Domination is best when you want that Battlefield-like loop of rotating between points, spawning near allies, and using vehicles to swing pressure. Deathmatch is the most straightforward and is often the easiest mode for learning weapons and recoil patterns. Flag Capture rewards awareness and timing, with the flag carrier becoming an obvious target and defensive play mattering more than it does in pure kill modes.

Cash Shop/In-App Purchases (IAP)

Blitz Brigade is playable without paying, but it is difficult to ignore the advantage that spending can provide. Premium currency (Diamonds) can be used to access strong weapons and to bypass level locks on gear and skills, which lets paying players reach “finished” builds sooner.

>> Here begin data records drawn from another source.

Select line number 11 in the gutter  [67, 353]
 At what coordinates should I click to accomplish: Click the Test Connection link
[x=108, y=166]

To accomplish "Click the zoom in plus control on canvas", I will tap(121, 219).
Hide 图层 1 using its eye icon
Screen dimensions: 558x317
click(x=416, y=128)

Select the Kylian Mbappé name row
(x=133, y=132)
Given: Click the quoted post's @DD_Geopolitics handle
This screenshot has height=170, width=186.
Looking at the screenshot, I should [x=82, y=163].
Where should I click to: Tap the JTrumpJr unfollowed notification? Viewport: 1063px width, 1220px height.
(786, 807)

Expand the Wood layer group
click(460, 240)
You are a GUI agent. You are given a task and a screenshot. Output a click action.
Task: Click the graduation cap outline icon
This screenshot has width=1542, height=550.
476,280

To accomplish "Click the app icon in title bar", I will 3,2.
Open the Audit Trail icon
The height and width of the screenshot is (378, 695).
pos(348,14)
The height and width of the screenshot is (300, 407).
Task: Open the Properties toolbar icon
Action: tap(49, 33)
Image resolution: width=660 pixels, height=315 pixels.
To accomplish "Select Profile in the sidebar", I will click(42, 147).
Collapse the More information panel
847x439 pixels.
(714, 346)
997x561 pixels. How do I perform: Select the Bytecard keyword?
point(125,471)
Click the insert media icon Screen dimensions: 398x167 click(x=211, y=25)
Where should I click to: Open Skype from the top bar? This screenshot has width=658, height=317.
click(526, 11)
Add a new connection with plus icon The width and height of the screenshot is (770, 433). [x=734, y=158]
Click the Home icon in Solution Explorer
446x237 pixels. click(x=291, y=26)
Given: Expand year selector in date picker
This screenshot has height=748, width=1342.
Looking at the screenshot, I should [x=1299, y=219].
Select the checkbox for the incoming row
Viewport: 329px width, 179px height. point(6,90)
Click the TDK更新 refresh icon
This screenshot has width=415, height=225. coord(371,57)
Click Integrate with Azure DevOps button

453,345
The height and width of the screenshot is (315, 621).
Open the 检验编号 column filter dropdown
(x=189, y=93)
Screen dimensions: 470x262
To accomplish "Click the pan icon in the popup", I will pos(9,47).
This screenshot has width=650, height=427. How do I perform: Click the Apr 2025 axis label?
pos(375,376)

The shop also includes boosts and consumables (including revives and powerful battlefield items) that can swing fights when used at the right moment. Many of these items can be acquired with regular currency as well, but paying makes it easier to stockpile them.

That said, it is still a shooter, positioning, aim, and decision-making matter. A skilled free player can outplay someone who relies on purchases, but the overall progression and convenience tilt in favor of players willing to spend.

Final Verdict – Great

Blitz Brigade is at its best when you want a mobile shooter that feels bigger than the usual small-map formula. The large arenas, class roles, and especially the vehicles create a multiplayer loop that is still uncommon on phones. The main drawback is that monetization can impact fairness and the touch controls require patience, but if you can live with those tradeoffs, Blitz Brigade remains a surprisingly complete Battlefield-style experience for quick mobile sessions.

System Requirements

Blitz Brigade System Requirements

Minimum Requirements:

Operating System: Android 2.3 or later, iOS 6.0 or later

Music

Blitz Brigade Music & Soundtrack

Coming Soon…

Additional Info

Blitz Brigade Additional Information

Developer: Gameloft
Publisher: Gameloft
Platforms: Android, iOS, and Windows Phone
Release Date: May 9, 2013

Blitz Brigade was developed and published by Gameloft, a France-based mobile gaming company with subsidiaries in 28 different countries. Released worldwide on May 9, 2013, it has remained a recognizable name among mobile shooters thanks to its large-map PvP and vehicle gameplay. The game has over 10 million downloads on Google Play alone and continues to grow every day. Blitz Brigade is Gameloft’s 2nd most downloaded game behind their Editor’s Choice award winning Asphalt 8: Airborne. Other popular Gameloft titles include N.O.V.A. 3, Modern Combat 5: Blackout, Heroes of Order & Chaos, and Dungeon Hunter 5.